Mettiamoci bene in testa che non siamo radioamatori, salvo alcune
sparute decine, bensì radioutenti e come tali non facciamo ridere
quando dichiariamo di essere sperimentatori. La stessa mancanza di
serietà dei vertici si riconferma così in basso...Fare un collegamento
in hf non ha nulla a che vedere con la bravura, servono presenza e
disponibilità di tempo, una normale apparecchiatura, buona antenna e
fortuna.

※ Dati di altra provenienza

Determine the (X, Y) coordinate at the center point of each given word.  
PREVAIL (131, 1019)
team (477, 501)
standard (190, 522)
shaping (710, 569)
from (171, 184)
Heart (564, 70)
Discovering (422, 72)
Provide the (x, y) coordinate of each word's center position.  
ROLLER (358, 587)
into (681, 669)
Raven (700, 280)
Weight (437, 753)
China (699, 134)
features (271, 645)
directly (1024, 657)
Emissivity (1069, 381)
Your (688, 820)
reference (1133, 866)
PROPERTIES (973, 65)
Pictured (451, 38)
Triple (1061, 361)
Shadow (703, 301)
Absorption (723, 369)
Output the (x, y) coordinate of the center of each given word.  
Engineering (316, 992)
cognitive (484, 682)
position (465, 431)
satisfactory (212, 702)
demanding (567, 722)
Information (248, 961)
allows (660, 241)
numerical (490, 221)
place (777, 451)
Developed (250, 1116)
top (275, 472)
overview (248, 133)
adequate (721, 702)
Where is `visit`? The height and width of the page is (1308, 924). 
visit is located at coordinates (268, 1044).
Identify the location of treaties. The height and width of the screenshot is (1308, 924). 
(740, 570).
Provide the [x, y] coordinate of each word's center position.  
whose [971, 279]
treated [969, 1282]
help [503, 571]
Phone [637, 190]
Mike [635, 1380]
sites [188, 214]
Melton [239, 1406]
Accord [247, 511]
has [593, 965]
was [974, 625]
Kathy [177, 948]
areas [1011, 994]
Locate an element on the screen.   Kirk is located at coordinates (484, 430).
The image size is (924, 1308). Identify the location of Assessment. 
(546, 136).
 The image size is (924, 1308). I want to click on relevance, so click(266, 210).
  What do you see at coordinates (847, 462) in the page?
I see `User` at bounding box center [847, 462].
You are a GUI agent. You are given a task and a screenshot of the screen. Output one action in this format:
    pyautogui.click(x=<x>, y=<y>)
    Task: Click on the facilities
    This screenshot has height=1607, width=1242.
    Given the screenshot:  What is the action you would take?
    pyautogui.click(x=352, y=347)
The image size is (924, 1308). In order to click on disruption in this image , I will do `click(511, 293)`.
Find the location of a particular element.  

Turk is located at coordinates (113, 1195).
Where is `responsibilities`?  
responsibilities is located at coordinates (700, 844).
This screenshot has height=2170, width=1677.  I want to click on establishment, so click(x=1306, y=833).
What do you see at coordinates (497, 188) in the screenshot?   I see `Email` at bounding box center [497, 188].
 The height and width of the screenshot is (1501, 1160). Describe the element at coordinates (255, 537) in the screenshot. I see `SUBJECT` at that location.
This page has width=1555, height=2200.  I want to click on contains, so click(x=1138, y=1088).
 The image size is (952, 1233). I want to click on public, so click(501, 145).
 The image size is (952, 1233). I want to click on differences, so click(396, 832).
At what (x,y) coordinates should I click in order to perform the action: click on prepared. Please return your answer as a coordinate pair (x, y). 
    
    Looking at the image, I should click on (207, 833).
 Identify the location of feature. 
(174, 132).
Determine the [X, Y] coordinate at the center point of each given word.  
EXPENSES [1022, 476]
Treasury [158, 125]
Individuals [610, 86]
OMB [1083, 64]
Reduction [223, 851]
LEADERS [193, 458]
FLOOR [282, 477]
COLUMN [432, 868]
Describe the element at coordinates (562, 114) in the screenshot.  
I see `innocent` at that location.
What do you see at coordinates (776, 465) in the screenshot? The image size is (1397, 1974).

Se poi bisogna darsi del bravo per dire five nine, ah beh
allora...
Quando si riuscirà ad affrancare la maggioranza dei soci da queste
affabulazioni opportunistiche, forse sarà percorribile un nuovo
cammino associativo, forse.

Alberto Avanzini, I2AV
HSC 1503 - only cw !


"fran...@spammamiqui.it" <cic...@192.168.1.10> wrote in message news:<pformvgi6ba54gi1n...@4ax.com>...

cic...@192.168.1.10

unread,
Sep 22, 2003, 12:04:40 PM9/22/03
to
On 22 Sep 2003 06:51:53 -0700, teamr...@supereva.it (Alberto) wrote:

>Se Ortona non vi va bene, seppellitelo di raccomandate di
>sfiducia, non votatelo più

Guarda che io dal '94 non sono piu' socio ARI.
Pero' dall'altro lato non e' che veda di meglio, anzi.